(begin)

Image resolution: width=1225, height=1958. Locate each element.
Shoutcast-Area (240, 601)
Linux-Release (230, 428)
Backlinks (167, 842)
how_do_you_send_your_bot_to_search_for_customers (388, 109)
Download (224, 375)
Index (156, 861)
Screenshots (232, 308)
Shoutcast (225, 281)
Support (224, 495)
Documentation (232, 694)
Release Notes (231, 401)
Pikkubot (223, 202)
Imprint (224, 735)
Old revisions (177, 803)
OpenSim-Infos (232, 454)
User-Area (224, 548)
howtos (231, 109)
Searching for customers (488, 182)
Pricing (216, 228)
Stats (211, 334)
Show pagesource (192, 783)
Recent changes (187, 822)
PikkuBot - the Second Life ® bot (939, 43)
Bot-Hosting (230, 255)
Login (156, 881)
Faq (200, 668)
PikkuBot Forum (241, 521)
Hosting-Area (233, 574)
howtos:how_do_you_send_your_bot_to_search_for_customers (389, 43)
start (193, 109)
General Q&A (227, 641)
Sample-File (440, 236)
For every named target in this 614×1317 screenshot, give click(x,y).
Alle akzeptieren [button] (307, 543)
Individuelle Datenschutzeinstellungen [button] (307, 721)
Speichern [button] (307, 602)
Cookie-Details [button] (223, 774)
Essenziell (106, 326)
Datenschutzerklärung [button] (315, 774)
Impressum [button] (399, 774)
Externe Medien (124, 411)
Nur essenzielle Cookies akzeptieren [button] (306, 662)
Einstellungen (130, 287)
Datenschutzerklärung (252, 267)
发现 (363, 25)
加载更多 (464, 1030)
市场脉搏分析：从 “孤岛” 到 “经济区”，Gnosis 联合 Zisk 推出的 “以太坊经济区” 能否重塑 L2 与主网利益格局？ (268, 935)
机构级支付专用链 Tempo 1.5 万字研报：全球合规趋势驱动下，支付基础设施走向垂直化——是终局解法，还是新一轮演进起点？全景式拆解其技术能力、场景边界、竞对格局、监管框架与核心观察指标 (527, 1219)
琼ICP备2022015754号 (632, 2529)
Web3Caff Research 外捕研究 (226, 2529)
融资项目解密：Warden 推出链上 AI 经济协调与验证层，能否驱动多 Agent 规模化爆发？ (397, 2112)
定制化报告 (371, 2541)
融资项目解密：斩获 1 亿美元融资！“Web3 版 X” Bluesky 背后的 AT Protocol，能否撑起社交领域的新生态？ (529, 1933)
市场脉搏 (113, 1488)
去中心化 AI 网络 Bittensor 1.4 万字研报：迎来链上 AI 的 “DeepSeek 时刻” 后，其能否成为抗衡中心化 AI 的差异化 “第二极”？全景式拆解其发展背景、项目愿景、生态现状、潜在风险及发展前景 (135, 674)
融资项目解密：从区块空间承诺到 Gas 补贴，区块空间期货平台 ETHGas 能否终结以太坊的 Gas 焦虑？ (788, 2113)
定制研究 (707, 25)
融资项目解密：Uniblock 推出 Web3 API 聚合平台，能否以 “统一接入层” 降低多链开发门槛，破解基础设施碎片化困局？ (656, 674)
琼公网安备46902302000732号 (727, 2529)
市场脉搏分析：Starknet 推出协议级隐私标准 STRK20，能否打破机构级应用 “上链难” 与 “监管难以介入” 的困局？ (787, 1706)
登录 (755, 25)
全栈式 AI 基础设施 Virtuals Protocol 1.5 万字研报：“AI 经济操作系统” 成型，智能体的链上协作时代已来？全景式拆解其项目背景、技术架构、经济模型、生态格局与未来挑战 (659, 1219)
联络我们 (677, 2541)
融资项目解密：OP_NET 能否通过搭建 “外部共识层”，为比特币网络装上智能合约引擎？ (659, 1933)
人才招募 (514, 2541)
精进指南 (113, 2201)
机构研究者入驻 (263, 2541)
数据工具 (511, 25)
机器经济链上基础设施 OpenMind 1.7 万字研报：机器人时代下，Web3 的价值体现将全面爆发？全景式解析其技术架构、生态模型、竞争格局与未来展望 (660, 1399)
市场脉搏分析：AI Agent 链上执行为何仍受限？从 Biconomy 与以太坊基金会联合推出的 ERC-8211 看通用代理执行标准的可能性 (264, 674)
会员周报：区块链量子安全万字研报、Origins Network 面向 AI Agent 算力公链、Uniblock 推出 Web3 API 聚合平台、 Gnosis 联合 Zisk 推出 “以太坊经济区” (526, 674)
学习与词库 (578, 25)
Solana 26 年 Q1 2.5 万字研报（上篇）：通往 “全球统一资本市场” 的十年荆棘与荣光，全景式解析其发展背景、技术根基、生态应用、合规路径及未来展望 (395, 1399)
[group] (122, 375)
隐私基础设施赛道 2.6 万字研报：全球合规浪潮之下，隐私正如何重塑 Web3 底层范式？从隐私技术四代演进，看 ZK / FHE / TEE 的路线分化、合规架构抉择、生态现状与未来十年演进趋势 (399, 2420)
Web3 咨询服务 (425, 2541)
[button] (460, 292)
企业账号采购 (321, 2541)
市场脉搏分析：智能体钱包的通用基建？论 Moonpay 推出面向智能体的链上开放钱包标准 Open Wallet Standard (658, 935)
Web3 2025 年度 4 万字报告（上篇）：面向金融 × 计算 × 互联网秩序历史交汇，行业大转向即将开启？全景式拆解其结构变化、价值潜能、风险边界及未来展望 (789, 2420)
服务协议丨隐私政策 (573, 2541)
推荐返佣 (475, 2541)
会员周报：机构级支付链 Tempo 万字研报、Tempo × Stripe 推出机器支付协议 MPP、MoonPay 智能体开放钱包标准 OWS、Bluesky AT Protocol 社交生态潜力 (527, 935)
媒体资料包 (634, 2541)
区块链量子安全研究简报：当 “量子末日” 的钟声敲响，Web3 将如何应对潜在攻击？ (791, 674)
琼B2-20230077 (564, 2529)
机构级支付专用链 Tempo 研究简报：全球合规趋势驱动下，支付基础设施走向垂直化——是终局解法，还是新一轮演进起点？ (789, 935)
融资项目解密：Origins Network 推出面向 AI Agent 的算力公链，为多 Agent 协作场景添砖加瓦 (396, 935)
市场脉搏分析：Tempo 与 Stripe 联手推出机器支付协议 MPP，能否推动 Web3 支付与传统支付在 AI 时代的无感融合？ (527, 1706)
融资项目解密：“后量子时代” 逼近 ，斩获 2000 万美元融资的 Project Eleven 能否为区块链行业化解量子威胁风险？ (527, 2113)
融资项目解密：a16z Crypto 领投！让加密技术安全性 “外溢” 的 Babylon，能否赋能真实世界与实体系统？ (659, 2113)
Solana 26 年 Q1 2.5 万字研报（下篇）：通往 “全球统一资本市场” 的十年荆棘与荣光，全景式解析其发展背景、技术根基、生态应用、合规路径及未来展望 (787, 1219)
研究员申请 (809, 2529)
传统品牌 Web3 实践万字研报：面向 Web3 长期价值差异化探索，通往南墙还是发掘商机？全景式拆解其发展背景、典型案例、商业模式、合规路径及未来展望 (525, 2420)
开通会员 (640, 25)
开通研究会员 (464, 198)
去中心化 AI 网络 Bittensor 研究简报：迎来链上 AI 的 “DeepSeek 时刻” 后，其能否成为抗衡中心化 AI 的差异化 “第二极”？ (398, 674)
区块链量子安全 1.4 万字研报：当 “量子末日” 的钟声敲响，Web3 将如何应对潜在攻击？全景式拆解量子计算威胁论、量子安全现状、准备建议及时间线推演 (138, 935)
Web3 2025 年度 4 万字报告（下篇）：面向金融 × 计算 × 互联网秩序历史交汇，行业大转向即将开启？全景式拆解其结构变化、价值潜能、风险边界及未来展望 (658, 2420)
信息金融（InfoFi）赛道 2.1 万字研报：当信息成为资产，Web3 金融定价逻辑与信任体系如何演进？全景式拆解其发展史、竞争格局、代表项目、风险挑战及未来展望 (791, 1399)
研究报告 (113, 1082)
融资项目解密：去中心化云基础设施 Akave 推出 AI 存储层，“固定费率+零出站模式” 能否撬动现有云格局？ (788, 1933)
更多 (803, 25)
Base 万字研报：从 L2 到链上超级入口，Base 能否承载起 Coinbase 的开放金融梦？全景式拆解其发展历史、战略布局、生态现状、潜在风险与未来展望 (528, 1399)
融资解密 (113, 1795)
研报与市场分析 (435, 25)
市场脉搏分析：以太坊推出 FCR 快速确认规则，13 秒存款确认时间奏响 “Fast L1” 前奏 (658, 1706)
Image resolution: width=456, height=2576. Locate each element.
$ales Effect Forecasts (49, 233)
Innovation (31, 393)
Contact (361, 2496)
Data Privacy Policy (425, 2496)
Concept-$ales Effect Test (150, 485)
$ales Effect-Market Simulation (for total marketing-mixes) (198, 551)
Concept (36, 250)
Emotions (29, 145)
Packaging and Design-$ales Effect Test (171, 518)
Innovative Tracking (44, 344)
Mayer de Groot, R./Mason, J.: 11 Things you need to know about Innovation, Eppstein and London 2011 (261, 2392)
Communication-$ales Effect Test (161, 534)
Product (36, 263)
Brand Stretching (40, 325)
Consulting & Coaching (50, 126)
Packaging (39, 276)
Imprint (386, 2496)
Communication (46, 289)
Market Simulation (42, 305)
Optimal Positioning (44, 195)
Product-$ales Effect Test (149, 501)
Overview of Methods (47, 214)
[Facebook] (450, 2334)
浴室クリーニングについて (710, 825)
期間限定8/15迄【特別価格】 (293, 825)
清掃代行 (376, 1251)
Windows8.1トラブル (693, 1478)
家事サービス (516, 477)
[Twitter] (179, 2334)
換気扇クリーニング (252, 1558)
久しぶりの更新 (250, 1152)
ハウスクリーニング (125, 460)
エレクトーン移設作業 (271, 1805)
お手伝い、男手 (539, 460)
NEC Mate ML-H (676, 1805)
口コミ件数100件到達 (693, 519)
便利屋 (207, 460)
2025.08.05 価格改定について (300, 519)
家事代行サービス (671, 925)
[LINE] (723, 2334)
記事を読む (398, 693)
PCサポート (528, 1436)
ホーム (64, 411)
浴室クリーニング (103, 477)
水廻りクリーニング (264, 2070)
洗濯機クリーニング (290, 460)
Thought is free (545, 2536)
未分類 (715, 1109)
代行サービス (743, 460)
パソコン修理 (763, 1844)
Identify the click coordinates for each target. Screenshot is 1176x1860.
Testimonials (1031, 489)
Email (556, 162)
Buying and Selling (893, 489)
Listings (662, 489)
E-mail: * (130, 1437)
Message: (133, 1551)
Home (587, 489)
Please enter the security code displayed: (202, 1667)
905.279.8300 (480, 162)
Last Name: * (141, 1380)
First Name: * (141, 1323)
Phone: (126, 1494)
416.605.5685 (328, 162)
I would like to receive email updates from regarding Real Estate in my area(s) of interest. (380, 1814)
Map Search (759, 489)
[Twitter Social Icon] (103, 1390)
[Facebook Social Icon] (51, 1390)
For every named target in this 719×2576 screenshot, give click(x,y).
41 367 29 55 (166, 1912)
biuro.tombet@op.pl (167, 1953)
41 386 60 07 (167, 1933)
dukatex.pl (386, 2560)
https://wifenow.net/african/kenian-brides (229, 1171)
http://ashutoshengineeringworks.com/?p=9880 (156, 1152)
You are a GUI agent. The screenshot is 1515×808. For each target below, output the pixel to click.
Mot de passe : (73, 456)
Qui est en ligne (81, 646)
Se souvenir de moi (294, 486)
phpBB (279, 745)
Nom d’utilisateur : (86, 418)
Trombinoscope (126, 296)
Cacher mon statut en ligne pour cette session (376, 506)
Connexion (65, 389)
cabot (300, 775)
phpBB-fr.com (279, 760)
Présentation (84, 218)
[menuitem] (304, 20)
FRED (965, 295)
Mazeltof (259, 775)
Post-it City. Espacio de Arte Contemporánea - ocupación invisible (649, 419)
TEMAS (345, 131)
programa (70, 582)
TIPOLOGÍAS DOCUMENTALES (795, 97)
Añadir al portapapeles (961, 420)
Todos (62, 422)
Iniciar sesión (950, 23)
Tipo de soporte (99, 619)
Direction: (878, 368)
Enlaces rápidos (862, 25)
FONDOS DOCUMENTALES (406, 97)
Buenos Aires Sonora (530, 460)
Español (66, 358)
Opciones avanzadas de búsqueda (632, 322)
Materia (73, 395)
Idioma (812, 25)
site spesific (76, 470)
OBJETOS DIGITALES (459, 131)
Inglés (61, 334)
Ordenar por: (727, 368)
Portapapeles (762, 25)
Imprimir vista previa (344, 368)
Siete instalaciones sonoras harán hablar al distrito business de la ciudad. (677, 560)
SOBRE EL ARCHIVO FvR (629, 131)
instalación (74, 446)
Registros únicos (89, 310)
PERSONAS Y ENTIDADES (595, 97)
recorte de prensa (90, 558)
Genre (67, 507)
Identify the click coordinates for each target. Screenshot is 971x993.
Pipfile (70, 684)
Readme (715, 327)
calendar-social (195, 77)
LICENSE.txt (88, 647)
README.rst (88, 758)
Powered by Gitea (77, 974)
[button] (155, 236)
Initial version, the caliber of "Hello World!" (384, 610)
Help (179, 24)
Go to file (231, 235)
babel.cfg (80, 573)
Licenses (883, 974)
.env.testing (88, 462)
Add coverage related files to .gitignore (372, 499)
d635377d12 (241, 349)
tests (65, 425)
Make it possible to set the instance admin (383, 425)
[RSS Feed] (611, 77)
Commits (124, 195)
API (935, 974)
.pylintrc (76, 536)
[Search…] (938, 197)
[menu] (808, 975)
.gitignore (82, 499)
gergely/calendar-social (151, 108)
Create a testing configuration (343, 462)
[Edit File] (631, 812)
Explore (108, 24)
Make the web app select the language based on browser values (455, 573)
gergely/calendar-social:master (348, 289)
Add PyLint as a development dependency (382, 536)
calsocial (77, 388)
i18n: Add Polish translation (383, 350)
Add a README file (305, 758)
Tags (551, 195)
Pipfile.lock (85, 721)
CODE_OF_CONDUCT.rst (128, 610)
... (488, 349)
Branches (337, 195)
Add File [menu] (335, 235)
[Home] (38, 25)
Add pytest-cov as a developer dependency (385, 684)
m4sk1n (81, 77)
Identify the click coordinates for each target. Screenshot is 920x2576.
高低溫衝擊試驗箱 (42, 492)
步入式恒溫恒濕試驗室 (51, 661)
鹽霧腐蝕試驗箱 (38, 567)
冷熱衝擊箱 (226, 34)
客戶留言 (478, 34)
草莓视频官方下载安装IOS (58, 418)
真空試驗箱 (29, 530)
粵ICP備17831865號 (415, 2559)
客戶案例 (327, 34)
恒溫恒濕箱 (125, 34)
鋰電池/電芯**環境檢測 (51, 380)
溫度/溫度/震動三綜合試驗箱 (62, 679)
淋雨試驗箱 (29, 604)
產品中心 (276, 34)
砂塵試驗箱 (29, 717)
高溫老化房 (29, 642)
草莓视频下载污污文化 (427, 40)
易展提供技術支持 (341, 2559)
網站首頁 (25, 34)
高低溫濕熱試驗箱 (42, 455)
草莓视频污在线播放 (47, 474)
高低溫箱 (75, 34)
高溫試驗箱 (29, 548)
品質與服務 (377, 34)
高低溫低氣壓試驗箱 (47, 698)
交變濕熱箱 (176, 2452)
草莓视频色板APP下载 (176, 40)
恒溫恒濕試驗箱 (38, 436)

(end)

**EXERCISE REQUIREMENTS**.
Rewrite everything from the row containing "換気扇クリーニング (252, 1558)" down to the row containing "浴室クリーニング (103, 477)", replacing "便利屋" with "何でも屋" and leaving all else unchanged.

**OUTPUT FOR THIS TASK**.
換気扇クリーニング (252, 1558)
久しぶりの更新 (250, 1152)
ハウスクリーニング (125, 460)
エレクトーン移設作業 (271, 1805)
お手伝い、男手 (539, 460)
NEC Mate ML-H (676, 1805)
口コミ件数100件到達 (693, 519)
何でも屋 (207, 460)
2025.08.05 価格改定について (300, 519)
家事代行サービス (671, 925)
[LINE] (723, 2334)
記事を読む (398, 693)
PCサポート (528, 1436)
ホーム (64, 411)
浴室クリーニング (103, 477)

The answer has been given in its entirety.